Startschwierigkeiten, die durch beharrliche Entwicklungsarbeit gemeistert wurden. Donohue war fasziniert: „Das Auto ist märchenhaft und die Technik extrem clever“, notierte er später in seinen Erinnerungen The Unfair Advantage. Unter den Augen von Testfahrer Willi Kauhsen fuhr der Amerikaner Runde um Runde in Weissach. „Der stand in jeder Kurve quer. Ich dachte: ‚Watt is dat denn?‘“, berichtete der Rheinländer Kauhsen später. „Nach ein paar Runden kam Herr Piëch von unserer Zeitnahme herangeschlendert, zeigte mir einen Zettel und sagte: ‚Sehen Sie, Ihre Zeit ist weg.‘ Meine 50,3 Sekunden. Der Mark war 49,8 gefahren. Da war ich am Boden zerstört.“ 

„Das Auto ist märchenhaft und die Technik extrem clever.“ 

Mark Donohue

Im Frühjahr 1972 erreichten die Porsche-Turbomotoren auf dem Weissacher Prüfstand bereits mehr als 1.000 PS – alles schien gerüstet für eine erfolgreiche erste Can-Am-Saison Donohues mit dem 917/10. Doch der Pilot zog sich bei Testfahrten auf dem Kurs von Road Atlanta eine schwere Knieverletzung zu. Das Aus für diese Saison. Als Ersatzmann im Team Penske gelang es George Follmer, den Titel für Porsche zu sichern. Er gewann fünf von acht Rennen. Eine beeindruckende Vorstellung, denn Follmer hatte noch nie zuvor ein Auto mit derartiger Leistung bewegt.

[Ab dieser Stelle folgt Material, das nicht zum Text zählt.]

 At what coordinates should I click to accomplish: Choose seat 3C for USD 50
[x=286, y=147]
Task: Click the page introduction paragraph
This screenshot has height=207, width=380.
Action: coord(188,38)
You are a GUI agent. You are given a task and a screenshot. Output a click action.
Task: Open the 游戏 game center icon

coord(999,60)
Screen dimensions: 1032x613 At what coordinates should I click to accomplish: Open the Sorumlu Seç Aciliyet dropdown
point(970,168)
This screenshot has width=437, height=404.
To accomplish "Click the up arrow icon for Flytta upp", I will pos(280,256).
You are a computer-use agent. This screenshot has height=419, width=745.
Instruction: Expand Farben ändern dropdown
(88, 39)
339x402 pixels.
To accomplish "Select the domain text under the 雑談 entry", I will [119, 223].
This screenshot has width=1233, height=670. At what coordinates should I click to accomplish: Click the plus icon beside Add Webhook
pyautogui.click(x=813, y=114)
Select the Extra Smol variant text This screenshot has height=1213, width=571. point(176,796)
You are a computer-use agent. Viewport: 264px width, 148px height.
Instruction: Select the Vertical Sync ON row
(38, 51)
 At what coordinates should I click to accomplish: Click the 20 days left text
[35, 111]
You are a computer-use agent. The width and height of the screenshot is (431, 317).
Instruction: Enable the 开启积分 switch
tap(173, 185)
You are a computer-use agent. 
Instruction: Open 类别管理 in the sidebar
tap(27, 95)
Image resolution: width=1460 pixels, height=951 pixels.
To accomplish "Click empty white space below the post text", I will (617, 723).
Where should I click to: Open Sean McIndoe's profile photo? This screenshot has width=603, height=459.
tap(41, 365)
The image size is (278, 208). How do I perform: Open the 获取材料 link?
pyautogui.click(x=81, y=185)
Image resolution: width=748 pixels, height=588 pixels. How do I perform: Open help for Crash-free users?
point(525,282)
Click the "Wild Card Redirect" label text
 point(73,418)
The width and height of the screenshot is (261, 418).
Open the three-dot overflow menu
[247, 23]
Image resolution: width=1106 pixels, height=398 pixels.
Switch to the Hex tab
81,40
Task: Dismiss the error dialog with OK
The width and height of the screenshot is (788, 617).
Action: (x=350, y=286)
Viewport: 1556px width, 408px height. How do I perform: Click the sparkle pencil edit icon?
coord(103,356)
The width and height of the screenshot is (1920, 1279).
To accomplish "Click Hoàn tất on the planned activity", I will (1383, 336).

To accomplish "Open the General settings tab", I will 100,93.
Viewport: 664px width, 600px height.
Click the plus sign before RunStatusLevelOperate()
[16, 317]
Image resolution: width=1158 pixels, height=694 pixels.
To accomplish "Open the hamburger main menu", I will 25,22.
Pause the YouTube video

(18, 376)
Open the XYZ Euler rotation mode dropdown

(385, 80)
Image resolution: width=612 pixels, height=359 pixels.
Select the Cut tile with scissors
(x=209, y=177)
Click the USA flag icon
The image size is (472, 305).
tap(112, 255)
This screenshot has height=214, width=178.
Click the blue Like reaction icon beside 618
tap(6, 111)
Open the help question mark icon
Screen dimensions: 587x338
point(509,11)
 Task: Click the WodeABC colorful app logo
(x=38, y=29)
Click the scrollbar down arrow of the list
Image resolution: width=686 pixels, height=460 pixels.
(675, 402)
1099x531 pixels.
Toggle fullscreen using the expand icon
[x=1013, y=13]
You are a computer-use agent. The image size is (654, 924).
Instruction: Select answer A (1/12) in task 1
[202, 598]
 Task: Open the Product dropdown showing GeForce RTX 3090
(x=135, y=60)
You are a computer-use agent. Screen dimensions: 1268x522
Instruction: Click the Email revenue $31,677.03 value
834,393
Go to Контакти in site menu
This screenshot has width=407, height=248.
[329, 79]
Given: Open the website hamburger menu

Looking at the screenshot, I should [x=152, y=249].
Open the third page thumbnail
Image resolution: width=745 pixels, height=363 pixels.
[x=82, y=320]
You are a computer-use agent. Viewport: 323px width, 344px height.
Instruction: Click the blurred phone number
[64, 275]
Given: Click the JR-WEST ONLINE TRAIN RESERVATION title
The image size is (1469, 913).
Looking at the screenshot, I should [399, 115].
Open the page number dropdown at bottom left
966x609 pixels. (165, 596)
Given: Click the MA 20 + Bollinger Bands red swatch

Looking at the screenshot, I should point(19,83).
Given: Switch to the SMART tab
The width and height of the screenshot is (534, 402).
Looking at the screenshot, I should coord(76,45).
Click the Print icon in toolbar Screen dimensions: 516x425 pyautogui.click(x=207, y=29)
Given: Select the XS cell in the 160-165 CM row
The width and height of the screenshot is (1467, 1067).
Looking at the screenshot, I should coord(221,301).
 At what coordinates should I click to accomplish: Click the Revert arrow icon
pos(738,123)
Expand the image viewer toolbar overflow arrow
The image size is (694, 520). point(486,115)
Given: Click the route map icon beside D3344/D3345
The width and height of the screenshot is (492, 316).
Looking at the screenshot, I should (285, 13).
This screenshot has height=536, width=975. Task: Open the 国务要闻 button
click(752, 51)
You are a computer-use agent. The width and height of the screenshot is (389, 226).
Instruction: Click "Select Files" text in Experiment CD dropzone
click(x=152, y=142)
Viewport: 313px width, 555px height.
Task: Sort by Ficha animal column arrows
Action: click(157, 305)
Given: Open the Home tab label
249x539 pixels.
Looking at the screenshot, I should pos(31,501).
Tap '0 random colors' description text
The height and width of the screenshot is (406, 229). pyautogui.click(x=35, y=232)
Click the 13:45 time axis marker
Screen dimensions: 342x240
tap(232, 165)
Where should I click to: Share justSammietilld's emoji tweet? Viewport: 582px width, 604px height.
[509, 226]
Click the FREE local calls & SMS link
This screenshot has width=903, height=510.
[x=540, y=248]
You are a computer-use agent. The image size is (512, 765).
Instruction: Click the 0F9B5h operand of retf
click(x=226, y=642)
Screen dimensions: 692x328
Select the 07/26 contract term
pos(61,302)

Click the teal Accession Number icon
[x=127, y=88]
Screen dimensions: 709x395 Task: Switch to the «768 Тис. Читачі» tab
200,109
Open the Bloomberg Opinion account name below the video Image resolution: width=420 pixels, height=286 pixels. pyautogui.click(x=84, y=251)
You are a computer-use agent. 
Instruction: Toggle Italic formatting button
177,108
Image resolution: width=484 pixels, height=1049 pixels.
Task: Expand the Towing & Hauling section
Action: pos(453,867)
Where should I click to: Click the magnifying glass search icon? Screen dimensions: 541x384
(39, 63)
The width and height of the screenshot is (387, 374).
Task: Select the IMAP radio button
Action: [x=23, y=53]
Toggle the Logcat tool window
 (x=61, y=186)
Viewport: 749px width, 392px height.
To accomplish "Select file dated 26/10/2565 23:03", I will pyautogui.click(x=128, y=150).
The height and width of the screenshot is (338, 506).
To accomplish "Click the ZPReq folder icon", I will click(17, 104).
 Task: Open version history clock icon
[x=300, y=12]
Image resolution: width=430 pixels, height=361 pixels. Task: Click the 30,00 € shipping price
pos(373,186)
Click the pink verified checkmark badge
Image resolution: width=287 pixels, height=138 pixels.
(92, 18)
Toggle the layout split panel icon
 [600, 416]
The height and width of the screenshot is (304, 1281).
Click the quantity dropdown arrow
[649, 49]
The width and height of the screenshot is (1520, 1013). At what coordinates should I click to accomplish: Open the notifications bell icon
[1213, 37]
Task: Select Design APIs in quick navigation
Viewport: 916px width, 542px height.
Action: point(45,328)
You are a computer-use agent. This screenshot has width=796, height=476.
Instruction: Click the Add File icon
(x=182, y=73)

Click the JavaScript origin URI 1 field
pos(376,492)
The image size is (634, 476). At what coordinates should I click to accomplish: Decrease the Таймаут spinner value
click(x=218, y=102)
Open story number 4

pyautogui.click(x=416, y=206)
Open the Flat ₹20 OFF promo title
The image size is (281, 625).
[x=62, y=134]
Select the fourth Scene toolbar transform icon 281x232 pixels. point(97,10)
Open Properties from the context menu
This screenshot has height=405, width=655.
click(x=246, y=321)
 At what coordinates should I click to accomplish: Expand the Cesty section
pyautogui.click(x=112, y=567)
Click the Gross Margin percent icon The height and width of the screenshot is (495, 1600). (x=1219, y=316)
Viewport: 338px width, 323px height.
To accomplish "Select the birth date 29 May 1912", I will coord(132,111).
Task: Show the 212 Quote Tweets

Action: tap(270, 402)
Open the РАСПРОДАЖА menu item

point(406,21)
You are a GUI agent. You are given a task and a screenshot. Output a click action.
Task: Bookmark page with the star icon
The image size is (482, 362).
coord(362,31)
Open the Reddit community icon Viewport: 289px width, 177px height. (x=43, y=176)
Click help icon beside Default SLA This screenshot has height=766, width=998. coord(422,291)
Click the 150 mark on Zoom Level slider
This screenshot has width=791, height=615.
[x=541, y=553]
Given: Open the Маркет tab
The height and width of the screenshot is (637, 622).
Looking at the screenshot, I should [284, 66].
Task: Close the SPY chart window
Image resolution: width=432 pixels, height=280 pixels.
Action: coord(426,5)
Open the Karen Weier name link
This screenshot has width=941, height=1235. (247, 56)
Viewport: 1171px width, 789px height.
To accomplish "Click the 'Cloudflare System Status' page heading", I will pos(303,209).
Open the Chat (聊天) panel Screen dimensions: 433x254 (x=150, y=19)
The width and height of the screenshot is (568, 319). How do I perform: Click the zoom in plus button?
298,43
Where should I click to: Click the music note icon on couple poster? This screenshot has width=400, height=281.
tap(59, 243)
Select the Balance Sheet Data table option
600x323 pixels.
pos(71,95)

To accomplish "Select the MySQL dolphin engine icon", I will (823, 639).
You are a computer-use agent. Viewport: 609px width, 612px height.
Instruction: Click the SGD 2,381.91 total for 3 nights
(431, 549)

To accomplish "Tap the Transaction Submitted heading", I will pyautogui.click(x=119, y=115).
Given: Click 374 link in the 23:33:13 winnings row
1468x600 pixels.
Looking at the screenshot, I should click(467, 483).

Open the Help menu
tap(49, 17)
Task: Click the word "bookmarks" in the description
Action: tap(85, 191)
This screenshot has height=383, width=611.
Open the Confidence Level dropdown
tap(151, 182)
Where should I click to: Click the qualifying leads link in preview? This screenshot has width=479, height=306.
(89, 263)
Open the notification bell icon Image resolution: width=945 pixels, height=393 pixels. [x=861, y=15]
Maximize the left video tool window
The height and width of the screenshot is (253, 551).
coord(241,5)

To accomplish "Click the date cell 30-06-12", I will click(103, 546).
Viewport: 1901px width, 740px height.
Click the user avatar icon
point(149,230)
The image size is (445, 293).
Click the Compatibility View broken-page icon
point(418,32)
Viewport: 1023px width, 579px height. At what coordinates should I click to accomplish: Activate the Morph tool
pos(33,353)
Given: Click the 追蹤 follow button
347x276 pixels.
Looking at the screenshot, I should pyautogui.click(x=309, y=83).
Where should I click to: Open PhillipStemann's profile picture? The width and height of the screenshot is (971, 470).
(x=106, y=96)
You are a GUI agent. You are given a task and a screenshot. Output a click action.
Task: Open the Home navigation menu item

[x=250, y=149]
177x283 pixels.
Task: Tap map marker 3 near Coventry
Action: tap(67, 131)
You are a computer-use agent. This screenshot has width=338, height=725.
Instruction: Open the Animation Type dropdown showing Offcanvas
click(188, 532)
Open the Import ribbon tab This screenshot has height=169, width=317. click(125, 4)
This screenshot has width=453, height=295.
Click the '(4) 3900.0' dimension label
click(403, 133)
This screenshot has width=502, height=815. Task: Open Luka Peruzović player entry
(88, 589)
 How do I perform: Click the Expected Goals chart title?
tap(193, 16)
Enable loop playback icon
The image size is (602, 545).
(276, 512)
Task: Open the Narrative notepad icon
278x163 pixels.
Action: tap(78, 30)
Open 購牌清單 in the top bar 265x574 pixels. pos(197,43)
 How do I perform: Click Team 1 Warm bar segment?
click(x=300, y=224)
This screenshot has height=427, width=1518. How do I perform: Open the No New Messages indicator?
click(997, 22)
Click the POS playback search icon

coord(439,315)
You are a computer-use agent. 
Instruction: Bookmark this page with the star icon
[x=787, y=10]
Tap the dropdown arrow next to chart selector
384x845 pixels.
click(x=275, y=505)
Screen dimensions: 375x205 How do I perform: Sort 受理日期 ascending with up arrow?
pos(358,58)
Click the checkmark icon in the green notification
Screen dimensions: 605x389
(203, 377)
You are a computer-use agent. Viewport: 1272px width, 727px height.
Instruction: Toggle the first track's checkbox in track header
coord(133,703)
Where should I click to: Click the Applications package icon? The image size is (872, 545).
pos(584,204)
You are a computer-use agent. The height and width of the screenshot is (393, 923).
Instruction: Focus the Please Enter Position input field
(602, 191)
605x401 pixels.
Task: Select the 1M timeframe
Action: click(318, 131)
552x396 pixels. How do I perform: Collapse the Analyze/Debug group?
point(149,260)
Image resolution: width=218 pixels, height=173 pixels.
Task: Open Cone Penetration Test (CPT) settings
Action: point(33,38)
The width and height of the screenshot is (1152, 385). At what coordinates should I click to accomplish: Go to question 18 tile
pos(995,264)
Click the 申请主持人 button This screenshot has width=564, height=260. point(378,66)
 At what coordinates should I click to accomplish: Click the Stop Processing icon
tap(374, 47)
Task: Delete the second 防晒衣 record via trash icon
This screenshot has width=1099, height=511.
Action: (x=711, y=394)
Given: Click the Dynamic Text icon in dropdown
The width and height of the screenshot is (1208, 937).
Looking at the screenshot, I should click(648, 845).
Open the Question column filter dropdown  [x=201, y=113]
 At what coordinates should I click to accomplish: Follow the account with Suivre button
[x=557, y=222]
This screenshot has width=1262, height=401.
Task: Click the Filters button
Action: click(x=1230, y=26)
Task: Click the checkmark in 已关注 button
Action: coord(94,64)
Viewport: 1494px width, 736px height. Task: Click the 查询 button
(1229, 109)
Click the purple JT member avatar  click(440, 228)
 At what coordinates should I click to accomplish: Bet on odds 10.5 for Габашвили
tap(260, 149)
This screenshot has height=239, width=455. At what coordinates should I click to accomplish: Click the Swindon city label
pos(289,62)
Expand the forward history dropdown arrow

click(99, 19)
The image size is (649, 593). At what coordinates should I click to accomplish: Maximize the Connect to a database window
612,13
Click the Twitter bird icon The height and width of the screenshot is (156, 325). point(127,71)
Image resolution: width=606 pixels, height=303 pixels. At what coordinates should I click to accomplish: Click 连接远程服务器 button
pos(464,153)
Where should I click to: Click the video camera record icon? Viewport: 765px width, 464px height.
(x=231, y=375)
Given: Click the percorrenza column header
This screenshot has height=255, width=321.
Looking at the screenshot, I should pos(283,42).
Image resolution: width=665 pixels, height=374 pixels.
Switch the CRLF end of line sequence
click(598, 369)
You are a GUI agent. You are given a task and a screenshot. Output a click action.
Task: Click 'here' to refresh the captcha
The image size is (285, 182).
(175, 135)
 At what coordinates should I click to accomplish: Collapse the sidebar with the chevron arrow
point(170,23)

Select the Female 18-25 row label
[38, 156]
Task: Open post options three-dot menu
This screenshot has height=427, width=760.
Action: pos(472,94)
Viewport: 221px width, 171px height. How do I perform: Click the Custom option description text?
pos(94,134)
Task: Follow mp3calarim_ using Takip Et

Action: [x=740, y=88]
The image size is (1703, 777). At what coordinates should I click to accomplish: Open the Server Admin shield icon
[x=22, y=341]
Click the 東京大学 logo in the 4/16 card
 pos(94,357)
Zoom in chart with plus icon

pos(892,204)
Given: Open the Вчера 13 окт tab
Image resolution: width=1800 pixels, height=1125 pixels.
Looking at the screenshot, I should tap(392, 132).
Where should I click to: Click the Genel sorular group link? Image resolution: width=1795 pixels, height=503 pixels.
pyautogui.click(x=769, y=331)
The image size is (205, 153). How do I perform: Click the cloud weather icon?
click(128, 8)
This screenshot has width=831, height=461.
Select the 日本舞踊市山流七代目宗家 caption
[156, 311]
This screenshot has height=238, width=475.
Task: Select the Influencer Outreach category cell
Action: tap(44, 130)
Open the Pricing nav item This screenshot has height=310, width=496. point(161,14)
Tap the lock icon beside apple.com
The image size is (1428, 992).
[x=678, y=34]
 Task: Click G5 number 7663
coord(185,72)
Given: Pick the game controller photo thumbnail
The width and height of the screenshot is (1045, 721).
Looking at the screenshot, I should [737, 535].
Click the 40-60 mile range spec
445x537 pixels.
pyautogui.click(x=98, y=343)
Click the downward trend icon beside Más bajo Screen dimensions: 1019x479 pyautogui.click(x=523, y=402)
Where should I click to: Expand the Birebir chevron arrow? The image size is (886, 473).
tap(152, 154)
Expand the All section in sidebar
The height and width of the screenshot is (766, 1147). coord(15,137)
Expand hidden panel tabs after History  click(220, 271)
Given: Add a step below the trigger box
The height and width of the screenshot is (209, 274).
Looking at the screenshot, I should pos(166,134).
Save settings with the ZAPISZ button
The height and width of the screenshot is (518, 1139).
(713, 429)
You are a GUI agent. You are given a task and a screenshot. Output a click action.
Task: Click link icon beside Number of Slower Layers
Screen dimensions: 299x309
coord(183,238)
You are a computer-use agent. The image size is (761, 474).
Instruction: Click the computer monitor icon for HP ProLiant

Donohue musste noch ein Jahr warten, bis er 1973, im letzten Jahr des Can-Am-Engagements von Porsche, seine Überlegenheit ausspielen konnte. Mit sechs Siegen errang er am Steuer der 917/30 genannten stärksten Version des Zwölfzylinder-Wagens unangefochten die Meisterschaft. Hinter ihm belegten weitere Porsche-Piloten die Plätze zwei bis vier. Mission erfüllt. 

SideKICK: Fortsetzung

Ab 2023 wird das Team Porsche Penske Motorsport die Werkseinsätze in der FIA-Langstrecken-Weltmeisterschaft inklusive der 24 Stunden von Le Mans sowie in der amerikanischen IMSA WeatherTech SportsCar Championship durchführen. Wieder gilt es, innovative Technologien zu beherrschen: Die in Weissach entwickelten LMDh-Prototypen fahren mit Hybridantrieb.